A basic set-up in modern enumerative geometry is that you have some object $X$ (say, a "nice" stack, for whatever definition of "nice" you need) and then you want to "count" the curve of genus $g$ intersecting a bunch of cohomology classes and of degree $\beta$, so you look at $\bar{\mathcal{M}}_{g,n}(X,\beta)$, then pull back the classes, intersect, and get a Gromov-Witten Invariant. Famously, this gives the Kontsevich formula counting rational curves in the projective plane passing through $3d-1$ points. And though GW-invariants can be negative and rational, there are nice cases where they do count something legitimate, such as the genus $0$, $n\geq 3$ case into a homogeneous space.

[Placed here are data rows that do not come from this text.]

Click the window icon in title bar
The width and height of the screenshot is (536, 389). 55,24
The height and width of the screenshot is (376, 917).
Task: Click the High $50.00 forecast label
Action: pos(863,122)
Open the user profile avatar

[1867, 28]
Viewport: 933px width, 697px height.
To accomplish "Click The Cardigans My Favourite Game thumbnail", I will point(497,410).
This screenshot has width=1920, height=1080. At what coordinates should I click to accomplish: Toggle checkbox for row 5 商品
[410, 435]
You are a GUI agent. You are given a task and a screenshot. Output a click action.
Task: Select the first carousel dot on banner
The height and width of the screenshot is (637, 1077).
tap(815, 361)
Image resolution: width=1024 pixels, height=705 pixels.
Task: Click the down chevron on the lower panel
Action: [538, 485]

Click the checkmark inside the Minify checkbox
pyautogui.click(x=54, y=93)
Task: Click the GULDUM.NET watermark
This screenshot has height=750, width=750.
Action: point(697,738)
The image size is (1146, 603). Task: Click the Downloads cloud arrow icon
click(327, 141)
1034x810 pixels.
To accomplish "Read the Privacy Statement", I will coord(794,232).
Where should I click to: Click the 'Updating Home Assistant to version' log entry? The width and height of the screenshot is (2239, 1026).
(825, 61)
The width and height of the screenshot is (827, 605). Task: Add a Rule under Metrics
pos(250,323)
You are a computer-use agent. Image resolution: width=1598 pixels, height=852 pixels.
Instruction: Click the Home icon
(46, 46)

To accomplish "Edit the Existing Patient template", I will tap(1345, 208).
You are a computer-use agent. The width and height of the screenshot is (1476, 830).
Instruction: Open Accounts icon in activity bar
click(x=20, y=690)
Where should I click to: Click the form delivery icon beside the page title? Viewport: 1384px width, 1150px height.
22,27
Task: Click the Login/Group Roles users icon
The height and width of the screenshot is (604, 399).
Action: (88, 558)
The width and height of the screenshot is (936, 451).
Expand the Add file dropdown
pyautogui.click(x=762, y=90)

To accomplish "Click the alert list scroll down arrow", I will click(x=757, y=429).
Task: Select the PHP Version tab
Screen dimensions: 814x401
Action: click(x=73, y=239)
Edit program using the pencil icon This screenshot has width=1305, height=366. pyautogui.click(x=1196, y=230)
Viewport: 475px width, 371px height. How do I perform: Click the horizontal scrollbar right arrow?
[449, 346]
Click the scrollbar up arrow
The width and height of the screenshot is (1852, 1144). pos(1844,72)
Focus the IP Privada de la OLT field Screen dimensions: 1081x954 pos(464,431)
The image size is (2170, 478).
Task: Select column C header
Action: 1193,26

So, enough background, here's my question (and this is largely idle curiosity, so no specific motivation): can we do this in higher dimensions? For instance, given a (smooth?) variety $V$ and marking a bunch of subvarieties $W_1,\ldots,W_n$ (maybe restricting them to points?) can we form $\bar{\mathcal{M}}_{V,(W_1,\ldots,W_n)}(X,\beta)$ a moduli space of stable mappings of varieties deformation equivalent to the one we started with into our space, represented by a given cohomology class $\beta$ and with $W_1,\ldots,W_n$ intersecting some cohomology classes, so that we can get something that can be called higher dimensional Gromov-Witten invariants? If this has been studied, under what conditions does it actually count subvarieties? For instance, if $X$ is $\mathbb{P}^N$ and $V=\mathbb{P}^2$, and maybe if we loosen things to just needing rational maps, could we use something like this to count rational surfaces, satisfying some incidence conditions?